Ohio and several other states affected by this voracious beetle have marked EAB Awareness Week during the past few years, in an effort to spread the word about its impact on the environment and the economy. Since its discovery in Detroit in 2002, EAB has destroyed millions of native ashes and has the potential to completely erase these valuable hardwood and landscape trees from North America.
EAB infestations have been confirmed in most western and northern Ohio counties. So far in 2012, Columbiana, Guernsey and Muskingum in eastern Ohio have joined the list of infested counties. An EAB infestations map from the Ohio Department of Agriculture is available at http://go.osu.edu/EABmap.
"Even though the entire state of Ohio is now quarantined for EAB, we are still looking for and documenting new infestations in already infested counties and in those where the insect has not yet been spotted," said Amy Stone, an Ohio State University Extension educator who has conducted EAB outreach work since the pest was first identified in Ohio in 2003.
"We are asking individuals to report any suspected findings of EAB by calling 1-888-OHIO-EAB," she said.

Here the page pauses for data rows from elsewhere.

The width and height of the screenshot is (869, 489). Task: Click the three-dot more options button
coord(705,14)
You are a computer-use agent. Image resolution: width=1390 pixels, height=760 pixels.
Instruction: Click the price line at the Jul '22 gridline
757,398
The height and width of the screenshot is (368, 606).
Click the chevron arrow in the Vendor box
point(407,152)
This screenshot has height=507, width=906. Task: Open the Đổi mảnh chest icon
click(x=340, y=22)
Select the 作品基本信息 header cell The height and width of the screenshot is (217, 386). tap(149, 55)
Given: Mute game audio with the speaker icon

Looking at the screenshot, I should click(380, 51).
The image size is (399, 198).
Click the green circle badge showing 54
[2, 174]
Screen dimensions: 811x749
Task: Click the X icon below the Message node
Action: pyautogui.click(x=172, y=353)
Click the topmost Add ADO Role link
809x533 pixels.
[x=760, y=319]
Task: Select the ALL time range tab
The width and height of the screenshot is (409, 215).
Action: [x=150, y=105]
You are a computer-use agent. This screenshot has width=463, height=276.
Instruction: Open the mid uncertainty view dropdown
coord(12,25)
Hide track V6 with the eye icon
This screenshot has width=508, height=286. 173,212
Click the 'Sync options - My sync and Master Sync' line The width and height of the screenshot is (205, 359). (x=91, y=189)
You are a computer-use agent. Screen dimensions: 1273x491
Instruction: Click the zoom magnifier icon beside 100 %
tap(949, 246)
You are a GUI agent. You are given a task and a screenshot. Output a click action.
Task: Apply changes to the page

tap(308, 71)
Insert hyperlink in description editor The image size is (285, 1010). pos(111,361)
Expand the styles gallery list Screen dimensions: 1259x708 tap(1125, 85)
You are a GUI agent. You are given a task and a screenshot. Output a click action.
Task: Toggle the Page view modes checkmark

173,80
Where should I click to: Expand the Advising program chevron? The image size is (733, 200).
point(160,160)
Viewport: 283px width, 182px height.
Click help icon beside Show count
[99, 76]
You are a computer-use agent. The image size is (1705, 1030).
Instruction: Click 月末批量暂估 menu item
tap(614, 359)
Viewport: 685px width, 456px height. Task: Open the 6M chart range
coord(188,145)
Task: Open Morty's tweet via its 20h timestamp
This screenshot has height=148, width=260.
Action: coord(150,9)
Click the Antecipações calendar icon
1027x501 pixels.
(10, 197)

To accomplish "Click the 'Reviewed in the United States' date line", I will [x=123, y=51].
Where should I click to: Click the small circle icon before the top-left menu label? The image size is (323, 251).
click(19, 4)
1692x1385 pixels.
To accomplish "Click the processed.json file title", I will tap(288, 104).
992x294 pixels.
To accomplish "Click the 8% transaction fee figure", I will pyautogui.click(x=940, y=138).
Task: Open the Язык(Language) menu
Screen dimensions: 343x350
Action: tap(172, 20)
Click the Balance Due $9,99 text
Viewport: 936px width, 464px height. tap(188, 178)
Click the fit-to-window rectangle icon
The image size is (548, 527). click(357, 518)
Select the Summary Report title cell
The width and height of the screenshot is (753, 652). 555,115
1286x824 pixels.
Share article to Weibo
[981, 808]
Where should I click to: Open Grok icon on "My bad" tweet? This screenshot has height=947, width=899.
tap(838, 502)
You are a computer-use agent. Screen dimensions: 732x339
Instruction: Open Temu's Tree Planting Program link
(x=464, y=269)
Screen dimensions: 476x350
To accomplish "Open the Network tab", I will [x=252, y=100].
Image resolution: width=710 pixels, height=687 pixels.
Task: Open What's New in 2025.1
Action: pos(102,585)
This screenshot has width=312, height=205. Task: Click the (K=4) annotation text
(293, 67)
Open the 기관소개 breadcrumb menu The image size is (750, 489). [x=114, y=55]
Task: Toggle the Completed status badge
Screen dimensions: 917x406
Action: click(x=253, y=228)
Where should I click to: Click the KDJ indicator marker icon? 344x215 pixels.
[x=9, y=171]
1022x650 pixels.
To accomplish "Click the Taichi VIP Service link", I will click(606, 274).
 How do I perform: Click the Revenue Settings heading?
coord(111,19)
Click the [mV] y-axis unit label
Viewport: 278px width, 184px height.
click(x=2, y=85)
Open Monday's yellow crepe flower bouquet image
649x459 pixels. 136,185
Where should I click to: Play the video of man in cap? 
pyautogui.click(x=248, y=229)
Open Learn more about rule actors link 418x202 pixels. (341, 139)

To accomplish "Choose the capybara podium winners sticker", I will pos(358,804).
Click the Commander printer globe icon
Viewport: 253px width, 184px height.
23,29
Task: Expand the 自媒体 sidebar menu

As Memorial Day approaches -- and with it a new season of camping and other outdoor activities -- Stone reminded Ohioans to consider the fate of ash trees and other important natural resources by not moving firewood around the state.
"Transporting infested or infected firewood can result in a dramatically more rapid spread of EAB and other harmful pests or diseases," Stone explained. "When it comes to firewood, we are asking people to 'buy local and burn local.' Doing that will go a long way in protecting our natural resources."
OSU Extension is the outreach arm of Ohio State's College of Food, Agricultural, and Environmental Sciences.